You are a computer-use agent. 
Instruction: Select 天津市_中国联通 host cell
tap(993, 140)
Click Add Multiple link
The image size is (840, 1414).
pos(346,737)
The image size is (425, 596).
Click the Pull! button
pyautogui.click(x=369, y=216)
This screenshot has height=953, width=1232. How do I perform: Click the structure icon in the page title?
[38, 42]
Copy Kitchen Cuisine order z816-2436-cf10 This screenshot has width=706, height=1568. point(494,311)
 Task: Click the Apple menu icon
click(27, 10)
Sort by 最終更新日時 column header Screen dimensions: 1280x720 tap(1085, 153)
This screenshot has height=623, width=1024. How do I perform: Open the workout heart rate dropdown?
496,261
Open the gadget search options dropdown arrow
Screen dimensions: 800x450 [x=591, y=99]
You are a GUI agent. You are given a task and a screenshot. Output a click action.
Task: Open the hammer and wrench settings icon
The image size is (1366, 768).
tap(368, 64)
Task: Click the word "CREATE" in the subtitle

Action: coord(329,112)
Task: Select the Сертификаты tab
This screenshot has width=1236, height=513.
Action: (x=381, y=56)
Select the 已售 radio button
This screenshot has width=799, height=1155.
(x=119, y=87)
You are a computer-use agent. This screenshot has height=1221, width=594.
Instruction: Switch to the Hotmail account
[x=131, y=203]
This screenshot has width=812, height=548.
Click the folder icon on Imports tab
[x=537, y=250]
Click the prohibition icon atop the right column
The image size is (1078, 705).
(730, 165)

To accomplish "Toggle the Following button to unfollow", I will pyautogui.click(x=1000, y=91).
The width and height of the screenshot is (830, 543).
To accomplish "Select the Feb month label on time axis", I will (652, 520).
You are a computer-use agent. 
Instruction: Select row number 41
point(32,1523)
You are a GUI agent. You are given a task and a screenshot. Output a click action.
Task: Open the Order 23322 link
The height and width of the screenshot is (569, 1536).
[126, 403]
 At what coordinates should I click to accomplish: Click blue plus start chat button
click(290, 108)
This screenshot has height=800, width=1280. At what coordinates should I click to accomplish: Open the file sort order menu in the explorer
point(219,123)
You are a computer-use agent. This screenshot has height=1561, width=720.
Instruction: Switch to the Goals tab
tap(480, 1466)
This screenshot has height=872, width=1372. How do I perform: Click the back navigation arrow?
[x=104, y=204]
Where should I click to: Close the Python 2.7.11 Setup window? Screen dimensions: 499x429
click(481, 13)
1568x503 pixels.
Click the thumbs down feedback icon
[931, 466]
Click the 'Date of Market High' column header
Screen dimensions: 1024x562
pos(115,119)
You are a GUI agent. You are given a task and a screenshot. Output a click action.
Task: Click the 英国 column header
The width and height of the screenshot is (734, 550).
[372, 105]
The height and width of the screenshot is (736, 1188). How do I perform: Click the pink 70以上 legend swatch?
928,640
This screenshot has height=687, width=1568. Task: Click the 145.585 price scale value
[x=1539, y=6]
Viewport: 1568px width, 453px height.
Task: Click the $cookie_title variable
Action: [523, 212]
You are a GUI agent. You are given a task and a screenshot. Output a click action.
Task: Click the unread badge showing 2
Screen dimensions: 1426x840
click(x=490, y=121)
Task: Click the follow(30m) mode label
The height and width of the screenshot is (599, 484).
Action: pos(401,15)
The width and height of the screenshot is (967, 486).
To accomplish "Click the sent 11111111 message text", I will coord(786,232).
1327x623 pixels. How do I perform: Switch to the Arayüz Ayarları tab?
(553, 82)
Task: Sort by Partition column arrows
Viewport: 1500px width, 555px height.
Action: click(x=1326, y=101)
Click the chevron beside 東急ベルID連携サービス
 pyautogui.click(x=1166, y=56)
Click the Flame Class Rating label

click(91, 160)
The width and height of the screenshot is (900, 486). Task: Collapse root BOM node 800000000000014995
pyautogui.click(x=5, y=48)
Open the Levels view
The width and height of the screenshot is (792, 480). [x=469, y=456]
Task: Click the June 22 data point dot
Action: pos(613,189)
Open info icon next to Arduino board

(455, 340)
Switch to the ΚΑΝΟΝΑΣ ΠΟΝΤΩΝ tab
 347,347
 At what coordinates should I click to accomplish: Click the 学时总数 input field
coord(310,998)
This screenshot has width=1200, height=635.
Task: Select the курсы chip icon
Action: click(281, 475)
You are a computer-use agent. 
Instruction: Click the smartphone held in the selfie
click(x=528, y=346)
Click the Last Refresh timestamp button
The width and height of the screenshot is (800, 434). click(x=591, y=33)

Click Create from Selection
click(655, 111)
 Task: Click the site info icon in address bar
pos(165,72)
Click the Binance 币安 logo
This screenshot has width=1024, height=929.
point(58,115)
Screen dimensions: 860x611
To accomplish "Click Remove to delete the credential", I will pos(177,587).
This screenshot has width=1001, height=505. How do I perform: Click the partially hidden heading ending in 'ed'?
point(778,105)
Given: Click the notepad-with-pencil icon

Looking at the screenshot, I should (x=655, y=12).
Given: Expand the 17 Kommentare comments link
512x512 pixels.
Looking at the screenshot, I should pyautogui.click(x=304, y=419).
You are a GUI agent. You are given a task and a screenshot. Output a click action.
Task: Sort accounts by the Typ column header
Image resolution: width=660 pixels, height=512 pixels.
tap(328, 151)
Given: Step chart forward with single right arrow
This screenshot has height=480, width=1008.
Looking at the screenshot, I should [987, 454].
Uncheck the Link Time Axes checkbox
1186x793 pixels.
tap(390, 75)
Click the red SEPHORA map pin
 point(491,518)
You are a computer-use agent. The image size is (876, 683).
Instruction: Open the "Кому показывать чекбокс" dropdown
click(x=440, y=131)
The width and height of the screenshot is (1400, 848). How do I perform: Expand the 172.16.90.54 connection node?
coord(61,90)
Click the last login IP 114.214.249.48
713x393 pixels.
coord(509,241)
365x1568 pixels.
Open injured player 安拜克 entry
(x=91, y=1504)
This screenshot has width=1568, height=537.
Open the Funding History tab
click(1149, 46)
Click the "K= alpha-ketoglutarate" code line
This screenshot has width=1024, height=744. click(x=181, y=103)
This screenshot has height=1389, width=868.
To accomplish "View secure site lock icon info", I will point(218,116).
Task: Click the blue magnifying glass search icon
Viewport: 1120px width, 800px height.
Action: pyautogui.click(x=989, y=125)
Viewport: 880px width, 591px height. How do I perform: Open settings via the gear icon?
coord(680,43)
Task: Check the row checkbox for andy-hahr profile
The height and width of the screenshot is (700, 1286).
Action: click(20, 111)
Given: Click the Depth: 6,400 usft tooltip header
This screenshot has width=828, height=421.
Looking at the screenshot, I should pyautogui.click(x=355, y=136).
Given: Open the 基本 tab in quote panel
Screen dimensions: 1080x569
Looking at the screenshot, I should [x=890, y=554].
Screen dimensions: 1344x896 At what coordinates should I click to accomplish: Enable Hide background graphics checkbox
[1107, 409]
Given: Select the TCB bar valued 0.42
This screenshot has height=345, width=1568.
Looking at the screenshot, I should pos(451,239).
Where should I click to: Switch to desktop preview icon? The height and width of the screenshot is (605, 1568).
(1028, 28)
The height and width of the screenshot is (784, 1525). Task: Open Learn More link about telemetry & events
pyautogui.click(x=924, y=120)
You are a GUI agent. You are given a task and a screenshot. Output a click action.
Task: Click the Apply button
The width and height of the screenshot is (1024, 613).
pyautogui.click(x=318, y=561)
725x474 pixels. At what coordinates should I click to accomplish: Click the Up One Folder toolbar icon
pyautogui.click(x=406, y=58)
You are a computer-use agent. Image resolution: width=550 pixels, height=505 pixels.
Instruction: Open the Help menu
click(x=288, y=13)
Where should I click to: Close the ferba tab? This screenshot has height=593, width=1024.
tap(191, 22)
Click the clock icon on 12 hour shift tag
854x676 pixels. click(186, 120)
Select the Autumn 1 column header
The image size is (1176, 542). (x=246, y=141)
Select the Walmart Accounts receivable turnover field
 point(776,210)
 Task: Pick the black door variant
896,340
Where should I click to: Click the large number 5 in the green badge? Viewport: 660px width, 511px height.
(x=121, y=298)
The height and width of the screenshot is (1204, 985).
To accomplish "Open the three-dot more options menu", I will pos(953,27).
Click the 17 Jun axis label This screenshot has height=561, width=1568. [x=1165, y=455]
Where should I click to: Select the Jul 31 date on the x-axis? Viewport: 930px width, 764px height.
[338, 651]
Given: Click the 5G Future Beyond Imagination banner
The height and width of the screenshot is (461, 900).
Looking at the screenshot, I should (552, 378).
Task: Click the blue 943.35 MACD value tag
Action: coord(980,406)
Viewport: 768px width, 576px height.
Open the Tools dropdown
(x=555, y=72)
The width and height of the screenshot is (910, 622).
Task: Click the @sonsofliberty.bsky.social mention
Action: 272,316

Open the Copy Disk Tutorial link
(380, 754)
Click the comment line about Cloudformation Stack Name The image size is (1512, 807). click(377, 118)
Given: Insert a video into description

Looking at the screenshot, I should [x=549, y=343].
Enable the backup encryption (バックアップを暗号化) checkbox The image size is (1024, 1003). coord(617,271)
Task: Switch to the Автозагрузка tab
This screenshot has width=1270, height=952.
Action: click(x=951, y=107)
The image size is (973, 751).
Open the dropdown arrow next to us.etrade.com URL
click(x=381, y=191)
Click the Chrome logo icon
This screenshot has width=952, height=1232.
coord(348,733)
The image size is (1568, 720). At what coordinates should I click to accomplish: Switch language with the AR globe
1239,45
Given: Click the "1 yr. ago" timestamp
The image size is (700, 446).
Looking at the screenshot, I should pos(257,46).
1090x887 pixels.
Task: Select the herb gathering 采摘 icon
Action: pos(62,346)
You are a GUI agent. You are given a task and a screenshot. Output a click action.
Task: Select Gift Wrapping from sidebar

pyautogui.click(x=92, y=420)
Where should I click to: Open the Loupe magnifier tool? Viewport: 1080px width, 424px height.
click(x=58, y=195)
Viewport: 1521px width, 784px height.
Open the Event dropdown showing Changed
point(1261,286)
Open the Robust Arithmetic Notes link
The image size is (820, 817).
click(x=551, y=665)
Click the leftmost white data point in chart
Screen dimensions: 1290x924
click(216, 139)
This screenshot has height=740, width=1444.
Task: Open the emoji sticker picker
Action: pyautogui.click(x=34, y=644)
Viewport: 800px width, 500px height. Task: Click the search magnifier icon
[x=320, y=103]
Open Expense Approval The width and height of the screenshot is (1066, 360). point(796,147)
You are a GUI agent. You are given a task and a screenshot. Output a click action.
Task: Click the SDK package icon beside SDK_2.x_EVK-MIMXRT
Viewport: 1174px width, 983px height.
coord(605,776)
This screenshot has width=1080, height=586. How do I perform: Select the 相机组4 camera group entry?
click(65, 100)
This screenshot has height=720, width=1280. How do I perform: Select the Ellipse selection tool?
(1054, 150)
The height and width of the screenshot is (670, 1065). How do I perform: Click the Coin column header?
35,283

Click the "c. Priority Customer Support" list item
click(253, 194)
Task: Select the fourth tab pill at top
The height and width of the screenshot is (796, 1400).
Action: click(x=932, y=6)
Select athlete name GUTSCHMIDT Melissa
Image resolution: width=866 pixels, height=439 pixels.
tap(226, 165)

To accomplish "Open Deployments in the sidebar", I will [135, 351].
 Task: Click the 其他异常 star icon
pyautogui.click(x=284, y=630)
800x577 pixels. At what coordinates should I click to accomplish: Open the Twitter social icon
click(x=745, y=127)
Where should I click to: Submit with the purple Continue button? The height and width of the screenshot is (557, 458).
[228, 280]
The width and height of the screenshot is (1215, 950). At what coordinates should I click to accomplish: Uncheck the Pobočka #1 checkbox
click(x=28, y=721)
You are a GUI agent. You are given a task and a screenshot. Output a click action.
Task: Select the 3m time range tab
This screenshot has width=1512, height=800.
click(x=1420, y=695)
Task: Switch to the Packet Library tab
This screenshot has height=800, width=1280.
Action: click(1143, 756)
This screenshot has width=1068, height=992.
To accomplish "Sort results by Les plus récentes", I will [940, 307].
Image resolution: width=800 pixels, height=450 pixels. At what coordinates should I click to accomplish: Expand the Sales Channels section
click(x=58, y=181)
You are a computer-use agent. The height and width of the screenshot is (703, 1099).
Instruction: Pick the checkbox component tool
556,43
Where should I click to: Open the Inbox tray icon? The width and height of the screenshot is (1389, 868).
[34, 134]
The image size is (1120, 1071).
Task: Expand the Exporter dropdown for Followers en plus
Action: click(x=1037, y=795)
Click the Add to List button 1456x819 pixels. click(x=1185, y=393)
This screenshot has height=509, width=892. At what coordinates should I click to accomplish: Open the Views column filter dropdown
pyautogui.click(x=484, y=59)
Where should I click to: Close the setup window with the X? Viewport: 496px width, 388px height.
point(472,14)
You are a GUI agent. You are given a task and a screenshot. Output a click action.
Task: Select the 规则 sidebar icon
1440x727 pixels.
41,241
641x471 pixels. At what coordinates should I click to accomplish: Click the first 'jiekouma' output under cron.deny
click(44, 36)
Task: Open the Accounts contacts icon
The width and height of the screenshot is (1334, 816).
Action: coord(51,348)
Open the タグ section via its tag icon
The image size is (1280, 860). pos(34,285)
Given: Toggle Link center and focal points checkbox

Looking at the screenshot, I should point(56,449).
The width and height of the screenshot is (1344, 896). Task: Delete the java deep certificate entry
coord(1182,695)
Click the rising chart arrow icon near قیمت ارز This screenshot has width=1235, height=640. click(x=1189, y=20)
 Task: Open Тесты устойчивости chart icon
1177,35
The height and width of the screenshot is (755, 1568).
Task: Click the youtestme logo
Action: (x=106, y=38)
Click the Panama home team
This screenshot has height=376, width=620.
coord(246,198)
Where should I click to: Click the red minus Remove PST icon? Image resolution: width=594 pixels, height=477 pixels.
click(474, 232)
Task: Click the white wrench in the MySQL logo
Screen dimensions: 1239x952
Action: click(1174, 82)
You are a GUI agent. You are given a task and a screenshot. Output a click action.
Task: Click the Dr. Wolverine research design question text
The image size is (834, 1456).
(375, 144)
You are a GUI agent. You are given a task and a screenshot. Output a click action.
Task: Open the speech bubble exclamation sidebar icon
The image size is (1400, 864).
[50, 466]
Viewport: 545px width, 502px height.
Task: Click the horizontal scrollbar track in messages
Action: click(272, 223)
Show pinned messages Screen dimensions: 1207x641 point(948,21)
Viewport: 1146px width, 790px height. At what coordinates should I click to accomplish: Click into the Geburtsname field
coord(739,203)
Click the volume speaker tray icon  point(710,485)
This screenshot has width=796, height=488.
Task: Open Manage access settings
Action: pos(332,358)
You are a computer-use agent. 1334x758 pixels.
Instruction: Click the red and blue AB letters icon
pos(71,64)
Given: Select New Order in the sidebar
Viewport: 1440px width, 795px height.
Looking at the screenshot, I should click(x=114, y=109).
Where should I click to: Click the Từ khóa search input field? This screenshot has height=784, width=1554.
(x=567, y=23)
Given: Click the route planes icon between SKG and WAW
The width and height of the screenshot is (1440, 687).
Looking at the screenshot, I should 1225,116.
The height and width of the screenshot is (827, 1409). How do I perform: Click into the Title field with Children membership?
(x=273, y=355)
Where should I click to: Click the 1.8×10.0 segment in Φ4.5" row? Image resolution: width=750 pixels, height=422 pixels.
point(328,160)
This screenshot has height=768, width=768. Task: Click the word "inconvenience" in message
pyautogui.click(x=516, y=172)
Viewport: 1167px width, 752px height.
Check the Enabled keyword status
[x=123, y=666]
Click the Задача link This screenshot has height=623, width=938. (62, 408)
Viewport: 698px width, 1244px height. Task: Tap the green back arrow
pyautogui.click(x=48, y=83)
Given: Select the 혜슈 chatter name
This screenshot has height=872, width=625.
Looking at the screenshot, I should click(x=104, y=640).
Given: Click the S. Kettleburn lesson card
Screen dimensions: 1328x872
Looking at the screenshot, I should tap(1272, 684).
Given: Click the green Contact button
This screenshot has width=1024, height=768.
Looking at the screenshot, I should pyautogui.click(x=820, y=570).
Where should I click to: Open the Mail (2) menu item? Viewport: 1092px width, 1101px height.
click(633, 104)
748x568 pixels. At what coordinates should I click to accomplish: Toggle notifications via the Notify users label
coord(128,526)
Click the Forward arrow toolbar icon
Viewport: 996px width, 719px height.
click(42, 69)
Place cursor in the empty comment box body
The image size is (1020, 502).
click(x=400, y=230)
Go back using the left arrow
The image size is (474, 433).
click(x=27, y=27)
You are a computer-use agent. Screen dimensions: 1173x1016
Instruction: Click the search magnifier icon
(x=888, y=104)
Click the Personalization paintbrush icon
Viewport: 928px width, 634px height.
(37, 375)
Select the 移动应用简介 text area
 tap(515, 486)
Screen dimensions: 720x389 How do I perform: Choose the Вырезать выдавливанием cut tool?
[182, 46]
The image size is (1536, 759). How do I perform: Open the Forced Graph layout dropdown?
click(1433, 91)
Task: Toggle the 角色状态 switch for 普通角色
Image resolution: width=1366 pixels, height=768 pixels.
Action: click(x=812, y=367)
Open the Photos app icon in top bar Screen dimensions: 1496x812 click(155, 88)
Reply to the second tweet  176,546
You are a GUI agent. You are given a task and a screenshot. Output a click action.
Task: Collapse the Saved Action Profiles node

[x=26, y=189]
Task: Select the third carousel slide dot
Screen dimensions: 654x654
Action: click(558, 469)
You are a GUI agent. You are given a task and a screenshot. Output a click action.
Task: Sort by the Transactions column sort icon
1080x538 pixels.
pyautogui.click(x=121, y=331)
^^^^^^^^
Problem statement | From the records above, reproduce exactly the lines from the one with "This screenshot has height=623, width=1024." to the one with "Task: Open the hammer", both included, and no others.

Solution |
This screenshot has height=623, width=1024. How do I perform: Open the workout heart rate dropdown?
496,261
Open the gadget search options dropdown arrow
Screen dimensions: 800x450 [x=591, y=99]
You are a GUI agent. You are given a task and a screenshot. Output a click action.
Task: Open the hammer and wrench settings icon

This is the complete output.